This cross sectional study was conducted among 12 and 15 year old school children of Nalgonda district, Andhra Pradesh, India over a period of 10 m from October 2008 to July 2009. A pilot study was conducted before the commencement of the study on a convenient sample (n=100) in study area to determine the sample size, to assess the applicability, feasibility and accuracy of the questionnaire, the examination procedure and also to verify the appropriateness of the inclusion and exclusion criteria. After the pilot study, prevalence of dental caries was found to be 30%. Depending on the results of the pilot study, the sample size was determined to be 2000 after accounting for the design effect. A stratified random sampling technique was used for selecting the children into the study. The entire geographical area of Nalgonda district was divided into four strata. The list of all the mandals (administrative division) in these strata was collected. Five mandals from each of these strata were selected using the table of random numbers [Figure 1]. The list of all the secondary schools in each of these selected mandals was collected from the office of district education officer, Nalgonda. One secondary school from each of these twenty mandals (in four strata) was selected using the table of random numbers. The district of Nalgonda had total of 2112 secondary schools.

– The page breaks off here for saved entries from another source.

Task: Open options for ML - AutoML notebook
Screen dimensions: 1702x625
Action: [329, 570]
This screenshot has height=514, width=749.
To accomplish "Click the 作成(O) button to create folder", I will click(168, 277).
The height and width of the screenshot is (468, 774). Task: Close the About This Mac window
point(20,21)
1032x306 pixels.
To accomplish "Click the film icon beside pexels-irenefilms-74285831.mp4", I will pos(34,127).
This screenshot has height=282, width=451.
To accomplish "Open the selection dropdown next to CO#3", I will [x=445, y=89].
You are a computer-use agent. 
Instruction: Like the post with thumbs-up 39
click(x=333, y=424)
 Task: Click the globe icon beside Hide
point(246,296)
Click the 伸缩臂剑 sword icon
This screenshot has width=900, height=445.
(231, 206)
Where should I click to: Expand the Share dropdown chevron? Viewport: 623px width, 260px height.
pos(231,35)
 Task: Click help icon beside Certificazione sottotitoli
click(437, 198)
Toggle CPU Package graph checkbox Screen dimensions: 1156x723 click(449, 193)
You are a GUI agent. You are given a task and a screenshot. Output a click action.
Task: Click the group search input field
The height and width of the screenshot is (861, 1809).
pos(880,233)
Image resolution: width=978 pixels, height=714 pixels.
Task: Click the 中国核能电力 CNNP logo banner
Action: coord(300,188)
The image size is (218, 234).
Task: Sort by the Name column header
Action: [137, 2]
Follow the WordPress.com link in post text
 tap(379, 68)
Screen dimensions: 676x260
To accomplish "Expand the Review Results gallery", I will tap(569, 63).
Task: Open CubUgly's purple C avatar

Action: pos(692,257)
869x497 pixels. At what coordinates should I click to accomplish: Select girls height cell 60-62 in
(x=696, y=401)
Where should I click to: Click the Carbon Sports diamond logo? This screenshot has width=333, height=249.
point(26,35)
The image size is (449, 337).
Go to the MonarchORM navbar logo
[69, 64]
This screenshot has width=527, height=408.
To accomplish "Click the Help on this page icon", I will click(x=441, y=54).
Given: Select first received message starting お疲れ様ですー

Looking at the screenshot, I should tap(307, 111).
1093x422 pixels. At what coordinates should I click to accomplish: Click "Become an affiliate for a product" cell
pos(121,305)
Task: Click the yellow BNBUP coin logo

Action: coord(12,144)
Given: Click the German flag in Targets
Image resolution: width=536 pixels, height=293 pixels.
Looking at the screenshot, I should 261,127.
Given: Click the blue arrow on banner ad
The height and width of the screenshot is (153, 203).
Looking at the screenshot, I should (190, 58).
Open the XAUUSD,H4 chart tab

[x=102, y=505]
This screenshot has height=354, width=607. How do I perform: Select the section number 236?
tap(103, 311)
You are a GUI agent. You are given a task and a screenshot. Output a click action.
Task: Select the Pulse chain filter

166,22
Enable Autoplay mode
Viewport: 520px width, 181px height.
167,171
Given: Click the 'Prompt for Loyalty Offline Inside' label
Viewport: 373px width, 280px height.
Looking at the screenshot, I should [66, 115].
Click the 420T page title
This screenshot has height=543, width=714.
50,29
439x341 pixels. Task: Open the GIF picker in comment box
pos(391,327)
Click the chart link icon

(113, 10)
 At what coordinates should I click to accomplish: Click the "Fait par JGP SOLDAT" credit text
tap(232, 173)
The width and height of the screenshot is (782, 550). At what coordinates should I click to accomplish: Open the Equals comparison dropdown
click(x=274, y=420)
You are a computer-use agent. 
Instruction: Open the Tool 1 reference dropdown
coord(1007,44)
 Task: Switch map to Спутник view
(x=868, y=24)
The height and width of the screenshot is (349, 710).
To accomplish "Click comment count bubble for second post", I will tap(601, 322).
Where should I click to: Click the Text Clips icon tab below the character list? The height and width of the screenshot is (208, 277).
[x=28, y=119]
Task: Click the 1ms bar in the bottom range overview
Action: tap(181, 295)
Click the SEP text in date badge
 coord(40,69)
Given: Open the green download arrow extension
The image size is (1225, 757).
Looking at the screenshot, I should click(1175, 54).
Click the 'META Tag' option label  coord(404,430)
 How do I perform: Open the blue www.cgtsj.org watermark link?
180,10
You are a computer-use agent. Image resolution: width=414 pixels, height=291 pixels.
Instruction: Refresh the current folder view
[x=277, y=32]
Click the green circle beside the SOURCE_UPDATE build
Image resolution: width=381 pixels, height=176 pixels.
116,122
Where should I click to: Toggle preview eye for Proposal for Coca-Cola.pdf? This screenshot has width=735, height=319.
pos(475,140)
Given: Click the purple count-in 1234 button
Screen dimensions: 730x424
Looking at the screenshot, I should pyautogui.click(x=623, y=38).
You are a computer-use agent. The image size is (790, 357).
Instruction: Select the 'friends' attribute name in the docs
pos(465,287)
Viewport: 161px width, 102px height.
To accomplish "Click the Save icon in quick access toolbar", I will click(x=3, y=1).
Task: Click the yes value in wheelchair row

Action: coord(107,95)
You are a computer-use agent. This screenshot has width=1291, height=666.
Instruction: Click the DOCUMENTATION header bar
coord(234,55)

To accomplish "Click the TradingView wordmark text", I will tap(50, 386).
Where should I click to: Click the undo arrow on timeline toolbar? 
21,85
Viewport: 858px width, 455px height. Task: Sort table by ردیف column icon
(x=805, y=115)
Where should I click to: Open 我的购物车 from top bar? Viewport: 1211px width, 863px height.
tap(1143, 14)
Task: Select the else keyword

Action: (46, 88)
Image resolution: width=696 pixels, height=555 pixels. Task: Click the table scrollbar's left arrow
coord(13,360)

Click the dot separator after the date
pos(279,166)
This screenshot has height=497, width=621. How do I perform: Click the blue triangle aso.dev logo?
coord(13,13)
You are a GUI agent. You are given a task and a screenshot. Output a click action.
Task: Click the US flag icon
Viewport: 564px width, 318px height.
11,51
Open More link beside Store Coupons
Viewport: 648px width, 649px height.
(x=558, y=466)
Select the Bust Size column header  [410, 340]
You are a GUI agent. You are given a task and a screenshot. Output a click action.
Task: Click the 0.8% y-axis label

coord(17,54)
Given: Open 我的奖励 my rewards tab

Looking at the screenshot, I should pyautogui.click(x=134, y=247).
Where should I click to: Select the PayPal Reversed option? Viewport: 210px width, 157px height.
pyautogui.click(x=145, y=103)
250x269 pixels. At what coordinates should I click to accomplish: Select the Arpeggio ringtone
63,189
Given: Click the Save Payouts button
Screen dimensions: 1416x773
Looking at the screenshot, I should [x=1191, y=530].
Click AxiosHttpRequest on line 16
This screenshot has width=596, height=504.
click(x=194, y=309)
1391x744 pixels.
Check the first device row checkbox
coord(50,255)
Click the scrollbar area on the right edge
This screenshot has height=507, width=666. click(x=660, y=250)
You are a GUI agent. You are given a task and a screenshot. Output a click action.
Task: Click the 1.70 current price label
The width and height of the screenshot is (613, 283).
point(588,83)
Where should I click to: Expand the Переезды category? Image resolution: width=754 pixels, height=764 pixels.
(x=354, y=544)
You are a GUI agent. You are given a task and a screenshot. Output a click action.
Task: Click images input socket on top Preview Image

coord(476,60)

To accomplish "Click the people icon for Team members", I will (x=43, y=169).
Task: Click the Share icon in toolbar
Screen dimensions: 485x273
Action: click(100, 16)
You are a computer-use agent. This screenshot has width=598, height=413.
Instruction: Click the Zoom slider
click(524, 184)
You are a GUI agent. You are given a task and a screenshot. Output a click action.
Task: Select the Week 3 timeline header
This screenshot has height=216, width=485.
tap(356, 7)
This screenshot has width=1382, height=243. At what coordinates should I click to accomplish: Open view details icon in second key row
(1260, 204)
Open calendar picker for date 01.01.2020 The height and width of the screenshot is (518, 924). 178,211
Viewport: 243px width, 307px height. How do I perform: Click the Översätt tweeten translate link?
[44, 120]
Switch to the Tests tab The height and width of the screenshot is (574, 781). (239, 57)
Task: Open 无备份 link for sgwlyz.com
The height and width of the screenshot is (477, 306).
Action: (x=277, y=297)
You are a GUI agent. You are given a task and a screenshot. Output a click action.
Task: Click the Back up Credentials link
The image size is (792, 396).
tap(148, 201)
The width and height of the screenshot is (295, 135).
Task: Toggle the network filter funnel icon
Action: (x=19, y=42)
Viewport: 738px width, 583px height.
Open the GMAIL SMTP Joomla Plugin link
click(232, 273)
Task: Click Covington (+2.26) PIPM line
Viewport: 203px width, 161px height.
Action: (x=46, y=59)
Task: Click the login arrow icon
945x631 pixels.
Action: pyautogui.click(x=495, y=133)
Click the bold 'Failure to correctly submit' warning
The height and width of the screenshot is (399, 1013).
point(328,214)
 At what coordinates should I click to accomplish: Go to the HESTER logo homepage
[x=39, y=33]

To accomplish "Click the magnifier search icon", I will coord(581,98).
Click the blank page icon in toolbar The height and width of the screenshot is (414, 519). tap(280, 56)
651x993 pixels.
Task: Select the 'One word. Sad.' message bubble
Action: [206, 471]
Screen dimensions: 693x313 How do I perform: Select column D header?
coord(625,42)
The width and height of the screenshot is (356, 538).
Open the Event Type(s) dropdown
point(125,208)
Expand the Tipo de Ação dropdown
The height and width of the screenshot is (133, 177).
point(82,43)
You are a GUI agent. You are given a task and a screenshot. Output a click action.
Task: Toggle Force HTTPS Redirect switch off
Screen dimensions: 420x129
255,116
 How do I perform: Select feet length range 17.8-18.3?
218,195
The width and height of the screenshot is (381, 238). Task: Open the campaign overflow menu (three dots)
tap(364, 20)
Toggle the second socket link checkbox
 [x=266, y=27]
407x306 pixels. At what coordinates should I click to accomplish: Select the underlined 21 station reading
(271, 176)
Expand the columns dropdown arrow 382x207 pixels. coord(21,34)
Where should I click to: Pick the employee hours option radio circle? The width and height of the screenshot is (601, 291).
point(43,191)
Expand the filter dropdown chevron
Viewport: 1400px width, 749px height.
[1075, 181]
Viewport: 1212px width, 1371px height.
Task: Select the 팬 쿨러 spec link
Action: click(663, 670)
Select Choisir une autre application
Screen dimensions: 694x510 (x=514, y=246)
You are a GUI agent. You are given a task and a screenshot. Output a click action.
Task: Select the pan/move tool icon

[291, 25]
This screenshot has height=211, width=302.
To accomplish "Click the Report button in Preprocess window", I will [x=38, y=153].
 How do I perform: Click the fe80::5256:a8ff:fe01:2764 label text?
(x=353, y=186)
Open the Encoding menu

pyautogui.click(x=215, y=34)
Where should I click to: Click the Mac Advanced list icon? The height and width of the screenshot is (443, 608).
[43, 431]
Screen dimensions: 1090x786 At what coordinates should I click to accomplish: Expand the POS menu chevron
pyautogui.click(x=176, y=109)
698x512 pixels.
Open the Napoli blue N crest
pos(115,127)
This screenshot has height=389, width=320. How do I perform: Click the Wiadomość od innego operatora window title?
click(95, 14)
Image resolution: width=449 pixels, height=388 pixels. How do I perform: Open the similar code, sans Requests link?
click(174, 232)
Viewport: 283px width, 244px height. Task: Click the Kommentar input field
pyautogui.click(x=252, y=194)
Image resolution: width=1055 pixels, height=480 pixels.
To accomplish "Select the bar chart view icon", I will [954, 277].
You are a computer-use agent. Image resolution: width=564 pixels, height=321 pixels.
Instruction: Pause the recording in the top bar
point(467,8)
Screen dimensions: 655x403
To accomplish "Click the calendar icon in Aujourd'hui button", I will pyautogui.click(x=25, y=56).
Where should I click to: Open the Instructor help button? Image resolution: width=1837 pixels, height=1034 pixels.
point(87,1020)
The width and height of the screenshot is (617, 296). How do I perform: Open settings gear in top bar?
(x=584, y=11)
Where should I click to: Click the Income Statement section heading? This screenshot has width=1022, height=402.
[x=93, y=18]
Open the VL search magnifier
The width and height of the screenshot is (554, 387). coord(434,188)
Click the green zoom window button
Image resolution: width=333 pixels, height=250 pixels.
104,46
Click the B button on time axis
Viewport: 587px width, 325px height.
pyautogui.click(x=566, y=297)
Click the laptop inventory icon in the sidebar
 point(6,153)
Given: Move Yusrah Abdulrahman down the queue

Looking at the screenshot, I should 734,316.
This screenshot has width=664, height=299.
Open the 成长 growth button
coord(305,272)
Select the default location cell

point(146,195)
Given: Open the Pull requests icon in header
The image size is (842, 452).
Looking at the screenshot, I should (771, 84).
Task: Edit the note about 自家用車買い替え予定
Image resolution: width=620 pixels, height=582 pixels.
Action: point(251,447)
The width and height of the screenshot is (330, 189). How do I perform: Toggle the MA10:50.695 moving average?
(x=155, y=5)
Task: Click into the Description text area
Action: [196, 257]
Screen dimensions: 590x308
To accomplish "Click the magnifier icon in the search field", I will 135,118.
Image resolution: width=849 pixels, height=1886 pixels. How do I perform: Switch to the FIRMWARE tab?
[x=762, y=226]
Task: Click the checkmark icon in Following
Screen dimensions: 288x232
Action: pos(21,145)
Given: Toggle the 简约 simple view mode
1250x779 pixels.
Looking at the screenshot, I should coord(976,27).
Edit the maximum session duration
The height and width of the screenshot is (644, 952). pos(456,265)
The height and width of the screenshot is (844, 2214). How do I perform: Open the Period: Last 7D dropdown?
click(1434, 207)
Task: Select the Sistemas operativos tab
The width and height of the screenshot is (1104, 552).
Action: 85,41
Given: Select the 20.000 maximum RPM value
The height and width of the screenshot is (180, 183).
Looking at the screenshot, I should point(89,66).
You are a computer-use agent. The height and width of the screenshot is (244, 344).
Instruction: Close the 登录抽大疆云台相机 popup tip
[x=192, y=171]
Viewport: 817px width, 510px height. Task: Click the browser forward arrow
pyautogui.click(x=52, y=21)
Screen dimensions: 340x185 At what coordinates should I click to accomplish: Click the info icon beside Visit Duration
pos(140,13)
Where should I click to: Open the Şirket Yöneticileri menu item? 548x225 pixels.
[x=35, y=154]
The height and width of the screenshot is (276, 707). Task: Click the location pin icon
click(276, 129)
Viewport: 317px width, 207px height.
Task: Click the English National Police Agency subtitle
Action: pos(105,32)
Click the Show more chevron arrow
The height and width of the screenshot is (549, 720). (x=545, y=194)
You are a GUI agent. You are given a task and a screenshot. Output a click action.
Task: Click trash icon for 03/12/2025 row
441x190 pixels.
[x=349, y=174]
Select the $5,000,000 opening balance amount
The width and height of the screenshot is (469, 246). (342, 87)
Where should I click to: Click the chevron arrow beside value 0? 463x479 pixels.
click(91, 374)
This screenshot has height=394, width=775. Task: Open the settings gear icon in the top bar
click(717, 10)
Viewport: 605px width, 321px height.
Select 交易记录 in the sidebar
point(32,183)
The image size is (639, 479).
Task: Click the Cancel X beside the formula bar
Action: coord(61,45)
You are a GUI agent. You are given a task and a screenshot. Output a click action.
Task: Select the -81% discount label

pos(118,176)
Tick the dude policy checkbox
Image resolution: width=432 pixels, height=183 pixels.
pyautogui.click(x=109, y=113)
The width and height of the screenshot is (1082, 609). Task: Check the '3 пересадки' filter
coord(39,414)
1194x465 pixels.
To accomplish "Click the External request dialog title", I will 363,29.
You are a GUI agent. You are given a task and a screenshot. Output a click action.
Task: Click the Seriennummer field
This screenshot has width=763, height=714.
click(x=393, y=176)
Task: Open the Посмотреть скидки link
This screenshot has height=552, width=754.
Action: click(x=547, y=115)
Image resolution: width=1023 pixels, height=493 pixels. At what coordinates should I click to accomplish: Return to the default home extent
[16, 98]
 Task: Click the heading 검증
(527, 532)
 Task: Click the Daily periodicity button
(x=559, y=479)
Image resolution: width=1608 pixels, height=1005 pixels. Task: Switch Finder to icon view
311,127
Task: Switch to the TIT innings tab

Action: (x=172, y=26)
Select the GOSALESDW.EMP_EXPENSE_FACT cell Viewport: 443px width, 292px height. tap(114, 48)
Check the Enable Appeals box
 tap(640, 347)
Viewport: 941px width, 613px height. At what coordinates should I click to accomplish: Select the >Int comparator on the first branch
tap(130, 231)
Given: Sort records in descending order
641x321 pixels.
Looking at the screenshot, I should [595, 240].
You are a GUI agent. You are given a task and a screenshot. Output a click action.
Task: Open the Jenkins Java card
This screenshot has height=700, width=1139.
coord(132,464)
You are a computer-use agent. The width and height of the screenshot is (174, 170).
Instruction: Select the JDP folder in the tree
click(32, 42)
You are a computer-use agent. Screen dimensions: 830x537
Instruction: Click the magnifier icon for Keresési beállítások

Five schools from five different mandals (in four strata) was approximately 1% of the total number of schools in the district. The information on the total number of children in grade VI and IX in these twenty selected schools was obtained from the concerned head masters. The secondary schools having less than 50 children in each of these grades were not considered but were replaced by other schools in the same mandal selected randomly. In the selected schools, the first 50 children (25 males and 25 females) who fulfilled the inclusion and exclusion criteria in VI and IX grades were considered for the final analysis. The number of children varied in different schools. One of the schools from strata three had only 23 eligible male children in grade VI and hence 27 female children (instead of 25) were considered from grade VI in this school.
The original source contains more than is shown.